The word "will" marks the lines to keep; find each one in the data and copy it.

─── Data extract

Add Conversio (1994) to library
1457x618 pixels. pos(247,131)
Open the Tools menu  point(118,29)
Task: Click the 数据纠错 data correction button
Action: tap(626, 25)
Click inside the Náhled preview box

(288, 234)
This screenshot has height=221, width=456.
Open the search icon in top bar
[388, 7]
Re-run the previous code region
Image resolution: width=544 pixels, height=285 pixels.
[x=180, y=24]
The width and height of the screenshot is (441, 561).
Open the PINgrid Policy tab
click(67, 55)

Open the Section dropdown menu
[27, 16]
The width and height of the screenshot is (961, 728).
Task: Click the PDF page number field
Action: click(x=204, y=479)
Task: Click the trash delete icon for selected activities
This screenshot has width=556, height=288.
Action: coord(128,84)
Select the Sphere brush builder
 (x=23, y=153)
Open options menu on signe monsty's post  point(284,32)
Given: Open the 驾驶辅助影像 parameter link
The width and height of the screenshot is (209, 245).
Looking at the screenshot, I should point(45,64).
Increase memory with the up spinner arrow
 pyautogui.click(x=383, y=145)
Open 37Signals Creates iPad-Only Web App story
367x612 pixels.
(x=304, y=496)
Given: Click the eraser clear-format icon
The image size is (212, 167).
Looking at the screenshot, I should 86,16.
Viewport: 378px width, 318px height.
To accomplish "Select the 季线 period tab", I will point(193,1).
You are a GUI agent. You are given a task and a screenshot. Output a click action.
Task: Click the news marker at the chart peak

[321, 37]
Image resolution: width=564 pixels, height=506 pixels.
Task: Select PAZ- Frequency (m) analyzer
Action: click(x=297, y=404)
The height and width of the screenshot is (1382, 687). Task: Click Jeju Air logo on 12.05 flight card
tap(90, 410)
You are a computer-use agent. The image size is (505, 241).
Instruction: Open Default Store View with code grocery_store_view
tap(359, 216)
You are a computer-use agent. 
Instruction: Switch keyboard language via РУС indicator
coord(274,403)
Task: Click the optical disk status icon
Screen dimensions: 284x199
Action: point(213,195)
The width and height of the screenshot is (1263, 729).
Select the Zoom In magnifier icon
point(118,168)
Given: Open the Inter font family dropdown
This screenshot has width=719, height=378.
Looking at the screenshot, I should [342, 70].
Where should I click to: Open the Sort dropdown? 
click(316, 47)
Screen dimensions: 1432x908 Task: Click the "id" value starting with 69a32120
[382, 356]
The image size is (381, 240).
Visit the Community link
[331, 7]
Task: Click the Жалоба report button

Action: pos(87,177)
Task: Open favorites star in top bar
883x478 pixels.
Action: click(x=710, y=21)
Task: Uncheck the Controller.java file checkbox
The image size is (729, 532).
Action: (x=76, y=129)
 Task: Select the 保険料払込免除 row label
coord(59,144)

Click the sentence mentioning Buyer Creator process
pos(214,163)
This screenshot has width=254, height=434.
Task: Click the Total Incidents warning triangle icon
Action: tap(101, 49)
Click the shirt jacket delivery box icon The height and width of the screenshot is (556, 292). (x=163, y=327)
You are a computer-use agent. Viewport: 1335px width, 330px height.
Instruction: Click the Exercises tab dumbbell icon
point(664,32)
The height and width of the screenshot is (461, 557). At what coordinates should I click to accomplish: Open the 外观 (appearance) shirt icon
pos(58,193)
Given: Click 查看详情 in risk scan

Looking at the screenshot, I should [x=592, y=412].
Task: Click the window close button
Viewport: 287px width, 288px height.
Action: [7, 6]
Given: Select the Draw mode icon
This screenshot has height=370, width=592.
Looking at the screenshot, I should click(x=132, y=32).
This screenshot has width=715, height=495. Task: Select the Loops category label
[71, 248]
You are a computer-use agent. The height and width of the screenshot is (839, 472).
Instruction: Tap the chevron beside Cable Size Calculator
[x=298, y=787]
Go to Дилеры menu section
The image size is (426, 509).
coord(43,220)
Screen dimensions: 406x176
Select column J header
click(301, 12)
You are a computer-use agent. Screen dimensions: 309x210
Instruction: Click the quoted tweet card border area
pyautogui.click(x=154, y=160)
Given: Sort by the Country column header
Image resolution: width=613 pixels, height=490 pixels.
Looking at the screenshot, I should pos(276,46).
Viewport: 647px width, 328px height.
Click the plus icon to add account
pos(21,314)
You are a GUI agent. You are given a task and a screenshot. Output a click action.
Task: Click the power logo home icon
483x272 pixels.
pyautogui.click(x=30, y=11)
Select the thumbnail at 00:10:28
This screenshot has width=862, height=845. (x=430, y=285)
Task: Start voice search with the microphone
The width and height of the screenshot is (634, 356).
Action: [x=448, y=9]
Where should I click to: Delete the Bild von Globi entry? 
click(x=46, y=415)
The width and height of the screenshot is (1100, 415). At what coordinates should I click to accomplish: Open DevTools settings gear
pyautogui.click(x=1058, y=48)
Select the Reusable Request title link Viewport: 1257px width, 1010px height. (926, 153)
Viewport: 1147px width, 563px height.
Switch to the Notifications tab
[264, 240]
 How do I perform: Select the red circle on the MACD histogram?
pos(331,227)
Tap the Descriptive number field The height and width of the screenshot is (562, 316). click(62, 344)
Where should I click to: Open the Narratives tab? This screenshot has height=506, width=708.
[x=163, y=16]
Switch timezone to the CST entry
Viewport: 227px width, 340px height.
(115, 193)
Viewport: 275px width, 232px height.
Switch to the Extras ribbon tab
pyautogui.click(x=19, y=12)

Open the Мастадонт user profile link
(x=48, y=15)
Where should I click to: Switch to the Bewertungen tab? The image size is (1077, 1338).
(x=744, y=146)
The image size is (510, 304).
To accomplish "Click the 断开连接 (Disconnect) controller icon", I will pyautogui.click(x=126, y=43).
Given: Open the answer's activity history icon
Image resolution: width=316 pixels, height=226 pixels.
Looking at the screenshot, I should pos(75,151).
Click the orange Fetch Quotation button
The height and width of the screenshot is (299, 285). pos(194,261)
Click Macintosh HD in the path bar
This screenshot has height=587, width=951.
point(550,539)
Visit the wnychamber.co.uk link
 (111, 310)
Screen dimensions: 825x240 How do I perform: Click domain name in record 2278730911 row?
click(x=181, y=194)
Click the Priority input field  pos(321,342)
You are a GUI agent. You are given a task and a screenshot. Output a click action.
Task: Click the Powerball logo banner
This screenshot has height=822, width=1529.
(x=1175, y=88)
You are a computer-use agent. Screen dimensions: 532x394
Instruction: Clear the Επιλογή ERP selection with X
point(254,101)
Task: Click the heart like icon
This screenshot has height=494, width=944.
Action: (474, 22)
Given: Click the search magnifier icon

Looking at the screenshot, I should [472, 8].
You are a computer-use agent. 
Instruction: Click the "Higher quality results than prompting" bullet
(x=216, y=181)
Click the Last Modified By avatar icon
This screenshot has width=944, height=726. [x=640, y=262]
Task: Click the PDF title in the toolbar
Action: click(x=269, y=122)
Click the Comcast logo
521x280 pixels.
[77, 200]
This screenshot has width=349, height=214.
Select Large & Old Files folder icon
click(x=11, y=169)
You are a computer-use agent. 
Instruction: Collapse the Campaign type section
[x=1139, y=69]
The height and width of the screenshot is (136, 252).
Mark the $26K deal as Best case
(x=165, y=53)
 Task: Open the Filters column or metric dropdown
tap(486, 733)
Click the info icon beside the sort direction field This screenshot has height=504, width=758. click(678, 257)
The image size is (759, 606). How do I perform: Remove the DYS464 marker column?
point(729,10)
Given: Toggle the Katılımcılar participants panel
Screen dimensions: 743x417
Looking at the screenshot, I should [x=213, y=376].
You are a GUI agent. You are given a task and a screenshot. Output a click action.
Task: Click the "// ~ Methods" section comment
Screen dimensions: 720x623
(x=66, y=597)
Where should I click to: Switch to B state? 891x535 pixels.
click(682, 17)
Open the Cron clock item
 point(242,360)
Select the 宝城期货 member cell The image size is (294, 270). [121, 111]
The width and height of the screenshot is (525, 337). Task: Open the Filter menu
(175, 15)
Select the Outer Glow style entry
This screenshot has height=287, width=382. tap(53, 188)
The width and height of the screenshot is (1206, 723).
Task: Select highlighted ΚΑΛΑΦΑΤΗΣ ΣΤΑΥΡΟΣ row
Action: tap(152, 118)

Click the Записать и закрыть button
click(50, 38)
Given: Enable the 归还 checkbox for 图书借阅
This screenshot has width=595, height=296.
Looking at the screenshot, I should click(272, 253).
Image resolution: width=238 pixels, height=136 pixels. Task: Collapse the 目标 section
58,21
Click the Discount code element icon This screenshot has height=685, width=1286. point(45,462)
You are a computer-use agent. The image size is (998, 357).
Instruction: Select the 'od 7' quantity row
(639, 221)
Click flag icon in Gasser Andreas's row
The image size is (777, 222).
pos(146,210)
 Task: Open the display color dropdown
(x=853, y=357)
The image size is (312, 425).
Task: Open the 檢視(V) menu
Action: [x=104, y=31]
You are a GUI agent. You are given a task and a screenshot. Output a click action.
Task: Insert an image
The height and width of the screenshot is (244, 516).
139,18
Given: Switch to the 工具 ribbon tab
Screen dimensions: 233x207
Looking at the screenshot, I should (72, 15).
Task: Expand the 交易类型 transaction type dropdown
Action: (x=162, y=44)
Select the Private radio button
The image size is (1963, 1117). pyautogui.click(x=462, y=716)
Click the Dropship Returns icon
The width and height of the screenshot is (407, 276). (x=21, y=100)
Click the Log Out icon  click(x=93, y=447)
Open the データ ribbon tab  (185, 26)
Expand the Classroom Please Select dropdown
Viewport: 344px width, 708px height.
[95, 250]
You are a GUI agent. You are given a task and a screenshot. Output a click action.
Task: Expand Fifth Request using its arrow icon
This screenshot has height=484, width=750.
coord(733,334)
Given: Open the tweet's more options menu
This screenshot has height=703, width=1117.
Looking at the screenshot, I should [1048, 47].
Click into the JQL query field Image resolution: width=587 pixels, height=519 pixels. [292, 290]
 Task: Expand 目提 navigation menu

──────

• _Expected answer_
To accomplish "Select the 季线 period tab", I will point(193,1).
To accomplish "Click the 断开连接 (Disconnect) controller icon", I will pyautogui.click(x=126, y=43).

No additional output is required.